计算网格安全政策实施模型的框架和分析

根据计算网格特点及其一般安全需求，从政策的制定和实施角度出发，提出了一个完整可行的安全政策实施模型SPIM．在对计算网格中各类实体间新信任关系进行分析的基础上，选择并确立了模型中的功能实体，将VO的全局安全管理和传统管理域的安全管理分开考虑，引入了GSPEC和LSPEC两类重要的安全管理实体；定义了安全交互过程，使GSPEC和LSPEC可以独立地对用户身份进行鉴别，动态地对用户进行授权；规定了交互过程中所使用的凭证．从而保证在SPIM中，VO的全局安全政策和资源所在管理域的局部安全政策可以相互独立地制定、修改和执行，并在执行时保证各级政策能得到一致的实施．

Security policy implementation model in computational grid

The necessity of building a security policy implementation model in the computational grid is analyzed. Considering the formulation and implementation of security policies, an intact and feasible security policy implementation model (SPIM) is proposed. Based on the analysis of the trust relationship among all kinds of entities in grid, functional entities in the model are chosen and established. The overall security management of VO (virtual ognization) and security management of traditional administrative domain are considered separately, and two kinds of important security management entities, GSPEC (global security policy execution center) and LSPEC (local security policy execution center) are indtroduced.

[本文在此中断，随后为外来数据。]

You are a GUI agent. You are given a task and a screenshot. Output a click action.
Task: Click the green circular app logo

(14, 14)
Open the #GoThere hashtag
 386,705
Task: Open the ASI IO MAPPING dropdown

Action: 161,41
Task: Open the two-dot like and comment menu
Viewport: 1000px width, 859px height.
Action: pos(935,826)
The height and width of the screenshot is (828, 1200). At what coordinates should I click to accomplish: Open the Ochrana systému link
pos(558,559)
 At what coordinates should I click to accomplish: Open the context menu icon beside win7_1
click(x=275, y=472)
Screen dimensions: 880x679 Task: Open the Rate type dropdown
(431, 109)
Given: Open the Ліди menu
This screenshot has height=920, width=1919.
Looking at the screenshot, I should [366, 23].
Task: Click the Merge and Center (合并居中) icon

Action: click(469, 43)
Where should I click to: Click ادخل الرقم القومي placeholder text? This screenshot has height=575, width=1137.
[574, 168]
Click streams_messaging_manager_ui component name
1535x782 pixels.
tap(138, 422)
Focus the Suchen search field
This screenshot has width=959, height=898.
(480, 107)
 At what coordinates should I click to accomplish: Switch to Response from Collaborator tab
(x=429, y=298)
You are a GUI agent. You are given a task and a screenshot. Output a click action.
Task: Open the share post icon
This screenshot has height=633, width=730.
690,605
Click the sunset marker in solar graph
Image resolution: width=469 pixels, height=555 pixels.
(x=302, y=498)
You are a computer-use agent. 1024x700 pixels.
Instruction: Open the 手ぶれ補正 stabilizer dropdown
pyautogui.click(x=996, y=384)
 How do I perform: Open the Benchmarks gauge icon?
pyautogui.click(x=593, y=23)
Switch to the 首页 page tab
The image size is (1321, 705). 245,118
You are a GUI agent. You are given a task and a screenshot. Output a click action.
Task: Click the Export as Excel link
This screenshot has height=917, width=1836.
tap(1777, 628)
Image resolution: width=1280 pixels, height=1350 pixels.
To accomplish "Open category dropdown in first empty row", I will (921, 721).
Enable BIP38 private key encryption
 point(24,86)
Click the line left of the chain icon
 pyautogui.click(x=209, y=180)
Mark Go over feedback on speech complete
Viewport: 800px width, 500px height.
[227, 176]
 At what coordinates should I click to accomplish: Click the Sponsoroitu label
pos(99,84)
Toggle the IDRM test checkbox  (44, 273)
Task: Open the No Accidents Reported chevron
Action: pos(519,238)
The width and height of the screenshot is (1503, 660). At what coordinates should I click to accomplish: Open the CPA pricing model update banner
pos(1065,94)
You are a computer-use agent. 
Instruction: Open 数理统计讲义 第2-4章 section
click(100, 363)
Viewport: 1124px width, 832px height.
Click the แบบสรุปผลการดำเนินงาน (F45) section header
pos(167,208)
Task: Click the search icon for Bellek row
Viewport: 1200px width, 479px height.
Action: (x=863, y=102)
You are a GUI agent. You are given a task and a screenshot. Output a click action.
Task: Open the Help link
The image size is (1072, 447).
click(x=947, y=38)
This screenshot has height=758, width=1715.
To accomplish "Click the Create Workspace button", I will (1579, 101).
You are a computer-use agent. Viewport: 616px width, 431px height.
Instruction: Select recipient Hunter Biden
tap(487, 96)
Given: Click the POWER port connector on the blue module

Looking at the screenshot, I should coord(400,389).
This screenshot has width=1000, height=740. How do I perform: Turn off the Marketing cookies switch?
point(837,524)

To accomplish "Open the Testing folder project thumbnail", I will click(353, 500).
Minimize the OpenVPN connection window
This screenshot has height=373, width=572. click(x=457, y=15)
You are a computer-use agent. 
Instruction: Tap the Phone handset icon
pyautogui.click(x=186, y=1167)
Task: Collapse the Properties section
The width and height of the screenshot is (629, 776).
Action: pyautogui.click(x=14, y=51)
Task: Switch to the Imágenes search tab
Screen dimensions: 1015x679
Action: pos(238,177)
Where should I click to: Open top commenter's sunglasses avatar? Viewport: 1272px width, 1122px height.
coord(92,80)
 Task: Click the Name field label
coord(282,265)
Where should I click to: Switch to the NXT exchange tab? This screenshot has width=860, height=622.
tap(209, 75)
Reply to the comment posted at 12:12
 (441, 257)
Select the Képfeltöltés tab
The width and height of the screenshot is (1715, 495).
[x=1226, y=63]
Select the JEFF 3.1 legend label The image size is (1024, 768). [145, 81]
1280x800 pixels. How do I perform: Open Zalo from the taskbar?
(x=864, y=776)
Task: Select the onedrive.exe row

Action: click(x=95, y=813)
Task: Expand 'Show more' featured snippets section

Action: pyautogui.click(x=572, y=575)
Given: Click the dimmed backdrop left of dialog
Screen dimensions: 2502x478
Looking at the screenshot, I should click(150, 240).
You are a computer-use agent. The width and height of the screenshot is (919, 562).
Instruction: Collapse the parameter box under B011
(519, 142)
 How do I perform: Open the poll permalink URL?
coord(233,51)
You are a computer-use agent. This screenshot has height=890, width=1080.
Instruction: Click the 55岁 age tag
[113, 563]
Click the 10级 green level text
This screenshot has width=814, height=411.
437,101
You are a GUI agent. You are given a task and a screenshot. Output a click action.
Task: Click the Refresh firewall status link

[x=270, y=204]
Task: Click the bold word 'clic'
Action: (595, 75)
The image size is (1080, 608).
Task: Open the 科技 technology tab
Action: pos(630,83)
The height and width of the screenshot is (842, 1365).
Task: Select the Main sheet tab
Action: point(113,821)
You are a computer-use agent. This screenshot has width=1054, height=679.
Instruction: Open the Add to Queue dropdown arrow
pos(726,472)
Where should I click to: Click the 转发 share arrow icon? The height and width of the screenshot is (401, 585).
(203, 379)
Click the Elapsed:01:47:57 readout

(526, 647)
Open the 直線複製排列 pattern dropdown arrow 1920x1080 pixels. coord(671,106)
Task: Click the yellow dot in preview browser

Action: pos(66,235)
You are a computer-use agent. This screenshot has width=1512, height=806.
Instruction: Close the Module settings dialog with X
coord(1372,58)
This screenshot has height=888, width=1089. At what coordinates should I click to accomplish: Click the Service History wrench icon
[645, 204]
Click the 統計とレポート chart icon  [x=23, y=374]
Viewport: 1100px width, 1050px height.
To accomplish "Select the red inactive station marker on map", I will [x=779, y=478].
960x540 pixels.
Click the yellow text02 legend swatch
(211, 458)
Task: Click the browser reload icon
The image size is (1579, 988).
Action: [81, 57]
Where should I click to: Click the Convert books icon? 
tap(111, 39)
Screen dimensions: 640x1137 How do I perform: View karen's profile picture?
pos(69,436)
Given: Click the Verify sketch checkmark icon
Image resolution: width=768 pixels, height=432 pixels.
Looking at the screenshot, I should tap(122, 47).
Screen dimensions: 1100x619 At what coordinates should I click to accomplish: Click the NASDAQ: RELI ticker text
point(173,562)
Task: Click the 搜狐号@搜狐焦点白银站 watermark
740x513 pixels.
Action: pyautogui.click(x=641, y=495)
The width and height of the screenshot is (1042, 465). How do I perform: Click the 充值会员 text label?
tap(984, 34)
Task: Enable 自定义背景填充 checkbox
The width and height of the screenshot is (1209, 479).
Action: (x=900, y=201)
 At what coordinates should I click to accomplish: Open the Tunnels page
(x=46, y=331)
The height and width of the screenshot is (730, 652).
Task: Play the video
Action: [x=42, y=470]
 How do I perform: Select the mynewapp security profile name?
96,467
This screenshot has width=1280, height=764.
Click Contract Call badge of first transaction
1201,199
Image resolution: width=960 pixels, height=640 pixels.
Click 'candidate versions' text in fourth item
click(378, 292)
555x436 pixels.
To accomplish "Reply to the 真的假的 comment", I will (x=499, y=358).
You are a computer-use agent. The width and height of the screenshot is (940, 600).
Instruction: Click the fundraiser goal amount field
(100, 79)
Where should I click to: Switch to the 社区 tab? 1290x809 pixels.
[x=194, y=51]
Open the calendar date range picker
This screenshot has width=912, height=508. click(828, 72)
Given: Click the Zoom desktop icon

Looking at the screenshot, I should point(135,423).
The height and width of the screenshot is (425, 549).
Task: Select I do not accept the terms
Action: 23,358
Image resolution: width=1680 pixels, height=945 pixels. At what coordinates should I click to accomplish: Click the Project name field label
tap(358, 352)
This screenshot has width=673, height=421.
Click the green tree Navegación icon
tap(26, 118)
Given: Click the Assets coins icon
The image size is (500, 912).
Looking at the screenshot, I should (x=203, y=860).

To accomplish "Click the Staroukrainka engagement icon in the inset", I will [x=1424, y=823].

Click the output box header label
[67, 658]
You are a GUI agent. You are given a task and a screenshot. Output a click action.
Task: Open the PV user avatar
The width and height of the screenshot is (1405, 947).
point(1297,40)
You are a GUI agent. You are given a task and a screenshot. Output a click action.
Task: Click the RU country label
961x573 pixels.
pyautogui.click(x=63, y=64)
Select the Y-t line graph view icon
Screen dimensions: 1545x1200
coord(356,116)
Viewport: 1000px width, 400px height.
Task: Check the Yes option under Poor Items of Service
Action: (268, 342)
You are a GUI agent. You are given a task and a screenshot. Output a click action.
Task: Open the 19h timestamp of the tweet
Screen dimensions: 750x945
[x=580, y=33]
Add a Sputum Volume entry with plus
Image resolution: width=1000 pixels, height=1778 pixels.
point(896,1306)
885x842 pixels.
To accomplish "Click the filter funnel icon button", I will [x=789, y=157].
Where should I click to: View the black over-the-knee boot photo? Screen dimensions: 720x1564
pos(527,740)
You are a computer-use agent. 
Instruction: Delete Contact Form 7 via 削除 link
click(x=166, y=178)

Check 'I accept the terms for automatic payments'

The mutual course is defined, which makes GSPEC and LSPEC enable to independently authenticate and dynamically authorize the user. Warrants used in the mutual course are also stipulated. Under this model, the formulation, modification and implementation of the global security policies of VO and local security policies of the administrative domains can be done independently. And consistent implementation of policies at all levels can be guaranteed.